Я взял лежавшую на тумбочке трубку телефона:
— Слушаю, Виктор Трофимыч. Добрый день.
— Добрый день, Сергей Сергеевич. Случилась очень неприятная история. Наш общий знакомый сегодня в восемь утра все-таки взял деньги.
— Как? — спросил я.
— Воронов и три других уголовника подкараулили в тайге машину с инкассатором и шофером, прострелили покрышки на всех четырех колесах. В завязавшейся перестрелке инкассатор и шофер убиты, двое из шайки Воронова тоже, третьего он пристрелил сам, ушел с деньгами в тайгу.
— А как узнали, что третьего он сам?
— Когда на выстрелы прибежали рабочие строительства, инкассатор был еще жив, успел рассказать им, как Воронов добил своего третьего. У того были перебиты ноги, идти он не мог.
— Эх, Виктор Трофимович! — не удержался я. — Надо же как-то помешать Воронову уйти!
— Вот поэтому я и позвонил вам. Уходить Воронов будет прежде всего по реке, если… уже не ушел, понимаете ли. На железной дороге и в аэропорту нам проще надежный заслон организовать, это он понимает. Значит, сначала он будет пробовать по реке, тем более что навигация скоро закрывается.
— Да, я знаю. Последним уйдет пароход «Александр Невский».
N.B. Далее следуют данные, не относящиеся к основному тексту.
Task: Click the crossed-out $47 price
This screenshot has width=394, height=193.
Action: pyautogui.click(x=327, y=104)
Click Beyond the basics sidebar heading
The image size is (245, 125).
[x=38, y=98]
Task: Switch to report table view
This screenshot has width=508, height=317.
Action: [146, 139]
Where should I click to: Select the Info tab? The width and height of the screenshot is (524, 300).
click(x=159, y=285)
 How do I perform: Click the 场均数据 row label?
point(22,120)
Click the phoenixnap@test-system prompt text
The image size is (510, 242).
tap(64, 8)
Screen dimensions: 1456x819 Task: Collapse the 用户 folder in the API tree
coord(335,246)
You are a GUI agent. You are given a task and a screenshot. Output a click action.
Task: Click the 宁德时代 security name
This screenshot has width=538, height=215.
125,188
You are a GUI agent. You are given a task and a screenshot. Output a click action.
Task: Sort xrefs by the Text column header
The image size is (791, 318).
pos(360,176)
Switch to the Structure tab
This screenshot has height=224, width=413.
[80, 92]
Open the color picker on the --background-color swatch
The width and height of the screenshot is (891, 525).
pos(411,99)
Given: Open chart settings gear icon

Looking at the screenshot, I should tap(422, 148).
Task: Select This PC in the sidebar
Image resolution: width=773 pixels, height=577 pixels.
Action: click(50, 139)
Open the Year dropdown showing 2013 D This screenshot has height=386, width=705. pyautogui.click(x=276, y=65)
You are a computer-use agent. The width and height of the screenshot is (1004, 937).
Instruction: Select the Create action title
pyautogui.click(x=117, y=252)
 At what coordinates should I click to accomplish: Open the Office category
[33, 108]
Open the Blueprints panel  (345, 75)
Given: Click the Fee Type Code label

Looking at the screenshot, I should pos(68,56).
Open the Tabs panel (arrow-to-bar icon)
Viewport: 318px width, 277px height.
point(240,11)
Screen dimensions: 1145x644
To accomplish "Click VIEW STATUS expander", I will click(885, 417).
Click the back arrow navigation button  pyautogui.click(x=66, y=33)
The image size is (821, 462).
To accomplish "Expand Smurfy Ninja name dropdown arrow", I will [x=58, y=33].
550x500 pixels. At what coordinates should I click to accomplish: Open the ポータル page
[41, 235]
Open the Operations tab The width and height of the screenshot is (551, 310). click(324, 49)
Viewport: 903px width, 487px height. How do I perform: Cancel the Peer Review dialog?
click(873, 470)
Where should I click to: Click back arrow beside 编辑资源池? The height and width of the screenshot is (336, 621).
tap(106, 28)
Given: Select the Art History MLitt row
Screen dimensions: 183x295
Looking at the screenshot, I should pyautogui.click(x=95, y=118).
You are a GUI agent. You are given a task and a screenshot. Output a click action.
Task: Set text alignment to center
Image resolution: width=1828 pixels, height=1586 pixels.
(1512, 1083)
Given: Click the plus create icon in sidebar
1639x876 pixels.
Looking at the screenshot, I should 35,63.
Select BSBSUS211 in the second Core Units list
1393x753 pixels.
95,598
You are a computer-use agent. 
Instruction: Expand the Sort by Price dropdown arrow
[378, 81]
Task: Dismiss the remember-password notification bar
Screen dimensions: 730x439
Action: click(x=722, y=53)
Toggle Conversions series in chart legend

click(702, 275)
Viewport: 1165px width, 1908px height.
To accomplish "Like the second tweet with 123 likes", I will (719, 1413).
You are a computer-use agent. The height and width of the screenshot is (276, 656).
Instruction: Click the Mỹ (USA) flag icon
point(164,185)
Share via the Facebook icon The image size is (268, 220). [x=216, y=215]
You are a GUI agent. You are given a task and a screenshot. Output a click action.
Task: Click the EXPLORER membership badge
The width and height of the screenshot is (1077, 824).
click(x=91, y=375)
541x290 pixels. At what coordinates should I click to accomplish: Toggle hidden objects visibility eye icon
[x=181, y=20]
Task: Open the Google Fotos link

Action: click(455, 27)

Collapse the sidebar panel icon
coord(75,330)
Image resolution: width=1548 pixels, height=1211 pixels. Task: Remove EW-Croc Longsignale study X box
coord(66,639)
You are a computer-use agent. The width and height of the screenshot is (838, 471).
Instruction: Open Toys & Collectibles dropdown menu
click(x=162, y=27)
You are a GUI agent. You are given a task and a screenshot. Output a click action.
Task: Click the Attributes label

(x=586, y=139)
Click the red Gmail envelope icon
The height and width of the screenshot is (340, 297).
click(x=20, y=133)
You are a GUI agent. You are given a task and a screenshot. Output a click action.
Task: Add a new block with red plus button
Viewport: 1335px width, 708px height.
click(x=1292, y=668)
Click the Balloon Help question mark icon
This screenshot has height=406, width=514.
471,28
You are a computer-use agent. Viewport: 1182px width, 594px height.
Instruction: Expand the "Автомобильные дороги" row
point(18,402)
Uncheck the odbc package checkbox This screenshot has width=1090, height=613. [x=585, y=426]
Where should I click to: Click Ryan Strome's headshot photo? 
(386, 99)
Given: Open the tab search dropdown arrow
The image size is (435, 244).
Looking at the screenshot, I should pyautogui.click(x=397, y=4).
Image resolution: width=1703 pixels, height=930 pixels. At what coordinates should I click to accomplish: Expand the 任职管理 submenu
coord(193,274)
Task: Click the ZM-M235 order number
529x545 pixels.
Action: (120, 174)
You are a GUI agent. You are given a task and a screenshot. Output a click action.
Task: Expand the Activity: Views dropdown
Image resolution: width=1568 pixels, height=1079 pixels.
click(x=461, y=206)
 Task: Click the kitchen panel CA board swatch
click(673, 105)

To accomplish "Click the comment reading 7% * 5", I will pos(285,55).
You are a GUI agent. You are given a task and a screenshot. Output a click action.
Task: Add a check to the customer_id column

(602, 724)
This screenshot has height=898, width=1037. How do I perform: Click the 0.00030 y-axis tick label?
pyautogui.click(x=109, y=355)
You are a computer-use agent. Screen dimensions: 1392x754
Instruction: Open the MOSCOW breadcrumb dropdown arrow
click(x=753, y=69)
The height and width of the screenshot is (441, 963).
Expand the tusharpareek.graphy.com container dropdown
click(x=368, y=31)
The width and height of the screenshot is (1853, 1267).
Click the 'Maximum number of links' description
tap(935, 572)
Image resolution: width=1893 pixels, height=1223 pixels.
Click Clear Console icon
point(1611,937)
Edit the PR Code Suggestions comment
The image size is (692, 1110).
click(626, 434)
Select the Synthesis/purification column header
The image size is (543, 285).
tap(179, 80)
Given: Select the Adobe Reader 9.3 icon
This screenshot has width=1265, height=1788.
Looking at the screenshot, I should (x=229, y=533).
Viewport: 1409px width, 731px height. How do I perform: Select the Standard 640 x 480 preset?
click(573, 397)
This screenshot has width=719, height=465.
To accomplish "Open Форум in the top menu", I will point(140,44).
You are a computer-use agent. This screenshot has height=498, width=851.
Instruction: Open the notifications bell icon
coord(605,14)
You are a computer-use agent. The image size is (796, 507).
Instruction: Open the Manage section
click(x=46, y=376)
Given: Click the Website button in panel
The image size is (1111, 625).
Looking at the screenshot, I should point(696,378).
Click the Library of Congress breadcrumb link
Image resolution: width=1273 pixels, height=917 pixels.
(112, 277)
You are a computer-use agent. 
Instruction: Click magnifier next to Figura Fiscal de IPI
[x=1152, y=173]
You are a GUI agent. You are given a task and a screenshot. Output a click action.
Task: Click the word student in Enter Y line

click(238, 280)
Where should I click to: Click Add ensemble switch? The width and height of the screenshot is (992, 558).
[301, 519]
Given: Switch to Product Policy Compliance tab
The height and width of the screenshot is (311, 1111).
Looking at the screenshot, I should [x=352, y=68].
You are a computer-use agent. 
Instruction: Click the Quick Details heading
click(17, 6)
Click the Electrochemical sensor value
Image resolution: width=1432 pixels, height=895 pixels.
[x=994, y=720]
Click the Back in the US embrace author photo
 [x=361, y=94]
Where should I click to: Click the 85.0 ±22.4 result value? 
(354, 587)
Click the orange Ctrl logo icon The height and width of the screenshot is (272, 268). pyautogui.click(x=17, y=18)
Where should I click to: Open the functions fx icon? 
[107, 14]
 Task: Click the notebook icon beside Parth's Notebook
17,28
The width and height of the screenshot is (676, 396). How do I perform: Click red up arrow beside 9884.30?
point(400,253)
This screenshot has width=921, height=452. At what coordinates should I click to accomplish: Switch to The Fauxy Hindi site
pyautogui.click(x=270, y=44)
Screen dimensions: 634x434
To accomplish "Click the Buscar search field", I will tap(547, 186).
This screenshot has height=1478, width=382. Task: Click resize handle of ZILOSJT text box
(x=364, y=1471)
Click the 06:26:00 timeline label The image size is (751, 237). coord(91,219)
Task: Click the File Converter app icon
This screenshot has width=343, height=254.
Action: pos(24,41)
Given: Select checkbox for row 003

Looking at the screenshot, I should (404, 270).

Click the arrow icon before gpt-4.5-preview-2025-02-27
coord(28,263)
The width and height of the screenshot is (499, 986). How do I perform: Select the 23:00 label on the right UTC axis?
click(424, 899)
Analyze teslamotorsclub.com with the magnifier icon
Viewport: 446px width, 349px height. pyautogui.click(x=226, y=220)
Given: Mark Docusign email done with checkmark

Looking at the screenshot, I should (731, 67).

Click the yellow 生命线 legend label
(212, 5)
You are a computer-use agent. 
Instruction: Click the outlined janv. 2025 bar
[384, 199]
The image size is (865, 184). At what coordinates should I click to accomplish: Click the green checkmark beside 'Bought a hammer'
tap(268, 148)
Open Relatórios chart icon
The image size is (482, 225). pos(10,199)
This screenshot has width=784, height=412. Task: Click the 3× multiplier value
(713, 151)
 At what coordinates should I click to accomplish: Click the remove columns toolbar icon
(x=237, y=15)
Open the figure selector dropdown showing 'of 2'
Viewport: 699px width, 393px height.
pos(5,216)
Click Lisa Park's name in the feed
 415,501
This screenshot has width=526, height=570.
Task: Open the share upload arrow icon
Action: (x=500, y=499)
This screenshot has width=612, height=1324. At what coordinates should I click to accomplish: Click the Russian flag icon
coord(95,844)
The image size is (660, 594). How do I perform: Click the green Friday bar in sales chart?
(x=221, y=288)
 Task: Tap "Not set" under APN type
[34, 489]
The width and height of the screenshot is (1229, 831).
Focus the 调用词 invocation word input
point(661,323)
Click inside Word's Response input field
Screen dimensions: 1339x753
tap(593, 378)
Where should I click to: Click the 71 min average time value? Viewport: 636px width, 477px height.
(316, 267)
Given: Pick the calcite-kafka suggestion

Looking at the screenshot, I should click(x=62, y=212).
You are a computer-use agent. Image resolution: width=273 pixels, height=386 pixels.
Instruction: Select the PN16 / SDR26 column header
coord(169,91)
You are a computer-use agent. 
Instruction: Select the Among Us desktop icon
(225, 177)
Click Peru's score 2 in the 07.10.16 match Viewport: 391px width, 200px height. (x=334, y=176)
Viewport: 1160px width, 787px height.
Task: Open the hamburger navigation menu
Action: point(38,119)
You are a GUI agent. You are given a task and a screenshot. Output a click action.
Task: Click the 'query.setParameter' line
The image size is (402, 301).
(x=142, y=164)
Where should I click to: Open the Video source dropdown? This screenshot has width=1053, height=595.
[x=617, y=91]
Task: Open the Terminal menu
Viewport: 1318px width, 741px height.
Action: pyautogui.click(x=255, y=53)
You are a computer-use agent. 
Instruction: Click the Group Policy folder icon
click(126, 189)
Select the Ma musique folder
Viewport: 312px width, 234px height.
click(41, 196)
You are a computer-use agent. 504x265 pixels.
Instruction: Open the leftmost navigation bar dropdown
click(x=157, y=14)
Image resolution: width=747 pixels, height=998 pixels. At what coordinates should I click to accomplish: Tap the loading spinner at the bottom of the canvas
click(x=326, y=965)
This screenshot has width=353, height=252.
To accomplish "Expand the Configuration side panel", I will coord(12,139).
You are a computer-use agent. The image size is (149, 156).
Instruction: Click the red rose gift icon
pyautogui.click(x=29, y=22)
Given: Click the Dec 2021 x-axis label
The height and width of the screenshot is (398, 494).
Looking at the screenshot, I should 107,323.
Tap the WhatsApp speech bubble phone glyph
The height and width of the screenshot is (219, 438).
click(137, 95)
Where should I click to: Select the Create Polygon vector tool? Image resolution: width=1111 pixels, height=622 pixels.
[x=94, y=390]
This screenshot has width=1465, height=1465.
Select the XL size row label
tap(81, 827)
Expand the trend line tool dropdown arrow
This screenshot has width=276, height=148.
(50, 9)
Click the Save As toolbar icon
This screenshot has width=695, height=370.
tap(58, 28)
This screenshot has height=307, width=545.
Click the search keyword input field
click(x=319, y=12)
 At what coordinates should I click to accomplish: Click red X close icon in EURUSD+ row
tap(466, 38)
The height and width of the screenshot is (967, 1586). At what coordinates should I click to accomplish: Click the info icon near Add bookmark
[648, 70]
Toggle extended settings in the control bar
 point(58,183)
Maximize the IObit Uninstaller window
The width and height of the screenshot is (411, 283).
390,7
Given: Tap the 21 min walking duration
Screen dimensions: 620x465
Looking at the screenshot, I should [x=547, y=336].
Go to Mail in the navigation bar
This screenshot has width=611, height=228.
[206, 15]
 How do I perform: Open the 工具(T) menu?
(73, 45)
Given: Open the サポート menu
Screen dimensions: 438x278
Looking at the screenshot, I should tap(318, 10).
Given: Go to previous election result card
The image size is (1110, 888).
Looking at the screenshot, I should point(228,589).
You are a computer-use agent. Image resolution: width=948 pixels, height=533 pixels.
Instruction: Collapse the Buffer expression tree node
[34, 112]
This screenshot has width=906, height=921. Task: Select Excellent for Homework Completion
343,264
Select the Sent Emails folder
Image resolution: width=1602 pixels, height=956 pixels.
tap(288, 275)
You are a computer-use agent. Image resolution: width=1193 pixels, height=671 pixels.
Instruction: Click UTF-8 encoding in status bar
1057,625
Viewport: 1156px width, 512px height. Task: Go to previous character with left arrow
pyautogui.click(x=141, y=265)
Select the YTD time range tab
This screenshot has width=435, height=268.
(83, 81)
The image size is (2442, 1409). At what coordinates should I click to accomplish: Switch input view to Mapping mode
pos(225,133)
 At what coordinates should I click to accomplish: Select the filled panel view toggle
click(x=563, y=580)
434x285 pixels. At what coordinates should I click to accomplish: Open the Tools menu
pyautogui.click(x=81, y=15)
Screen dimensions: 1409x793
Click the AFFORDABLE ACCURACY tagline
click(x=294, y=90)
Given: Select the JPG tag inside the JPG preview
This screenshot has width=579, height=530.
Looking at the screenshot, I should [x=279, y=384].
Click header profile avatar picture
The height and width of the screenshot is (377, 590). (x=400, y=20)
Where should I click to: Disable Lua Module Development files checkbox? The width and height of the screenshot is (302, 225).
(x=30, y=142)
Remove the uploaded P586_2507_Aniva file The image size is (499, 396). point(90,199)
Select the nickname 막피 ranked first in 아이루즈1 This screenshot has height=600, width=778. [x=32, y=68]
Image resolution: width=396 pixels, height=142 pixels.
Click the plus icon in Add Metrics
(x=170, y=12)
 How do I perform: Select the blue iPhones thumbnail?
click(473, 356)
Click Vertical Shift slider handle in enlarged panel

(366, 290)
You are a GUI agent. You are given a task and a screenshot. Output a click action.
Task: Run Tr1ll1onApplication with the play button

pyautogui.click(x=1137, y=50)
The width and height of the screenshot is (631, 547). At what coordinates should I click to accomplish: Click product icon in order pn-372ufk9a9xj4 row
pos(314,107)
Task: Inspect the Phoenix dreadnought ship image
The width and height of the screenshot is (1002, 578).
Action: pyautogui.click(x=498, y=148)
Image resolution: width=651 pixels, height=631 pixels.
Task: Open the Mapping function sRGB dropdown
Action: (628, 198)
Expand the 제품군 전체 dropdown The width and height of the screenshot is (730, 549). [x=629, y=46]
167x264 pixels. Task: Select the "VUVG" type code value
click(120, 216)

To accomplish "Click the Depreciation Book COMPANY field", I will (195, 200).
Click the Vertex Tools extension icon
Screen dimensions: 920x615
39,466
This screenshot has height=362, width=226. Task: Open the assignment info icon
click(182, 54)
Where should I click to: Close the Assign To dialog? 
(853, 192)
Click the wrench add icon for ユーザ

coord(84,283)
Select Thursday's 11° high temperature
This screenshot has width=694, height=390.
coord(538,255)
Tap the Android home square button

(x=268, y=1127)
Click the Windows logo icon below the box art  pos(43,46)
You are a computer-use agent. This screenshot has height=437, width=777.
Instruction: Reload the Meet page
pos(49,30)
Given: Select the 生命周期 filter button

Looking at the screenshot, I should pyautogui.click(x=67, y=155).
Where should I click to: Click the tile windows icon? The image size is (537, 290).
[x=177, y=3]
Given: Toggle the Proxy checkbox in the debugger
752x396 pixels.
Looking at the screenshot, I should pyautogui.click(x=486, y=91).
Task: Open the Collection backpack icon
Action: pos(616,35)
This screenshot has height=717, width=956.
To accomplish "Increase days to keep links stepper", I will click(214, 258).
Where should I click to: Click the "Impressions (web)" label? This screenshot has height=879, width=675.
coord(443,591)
— Ну, на пассажирский вряд ли Воронов сунется, скорее на баржу или буксир. Ведь километров на сто — двести от строительства оторваться, а там уж ему будет легче. Вот я и хочу вас просить, Сергей Сергеевич: расскажите об этом всем членам своей команды. Конверт с фотографиями Воронова Казанец уже повез вам. И на остальные ваши три крана я послал фотографии Воронова. Но вы все-таки свяжитесь с командами кранов.
— А знаете, Виктор Трофимович, — сказал я, — скорее всего он постарается в тайге пересидеть это бурное время, а?
— Возможно, — согласился он, — но ведь все пути мы должны перекрыть. — Вздохнул, повторил: — Если он уже не ушел за эти, — Кузьмин, наверно, посмотрел на часы, — за эти шесть часов.
Уже перед самым обедом с кромки берега протяжно загудел самосвал. Гринька, высунувшись из кабины, кричал:
— Поднимись на пару слов, Серега!
Я прошел к трапу по обледеневшей палубе понтона, чуть припорошенной снегом, будто сахарной пудрой. И вся широченная гладь реки уже была подернута первым ледком, только на быстрине чернела открытой водой.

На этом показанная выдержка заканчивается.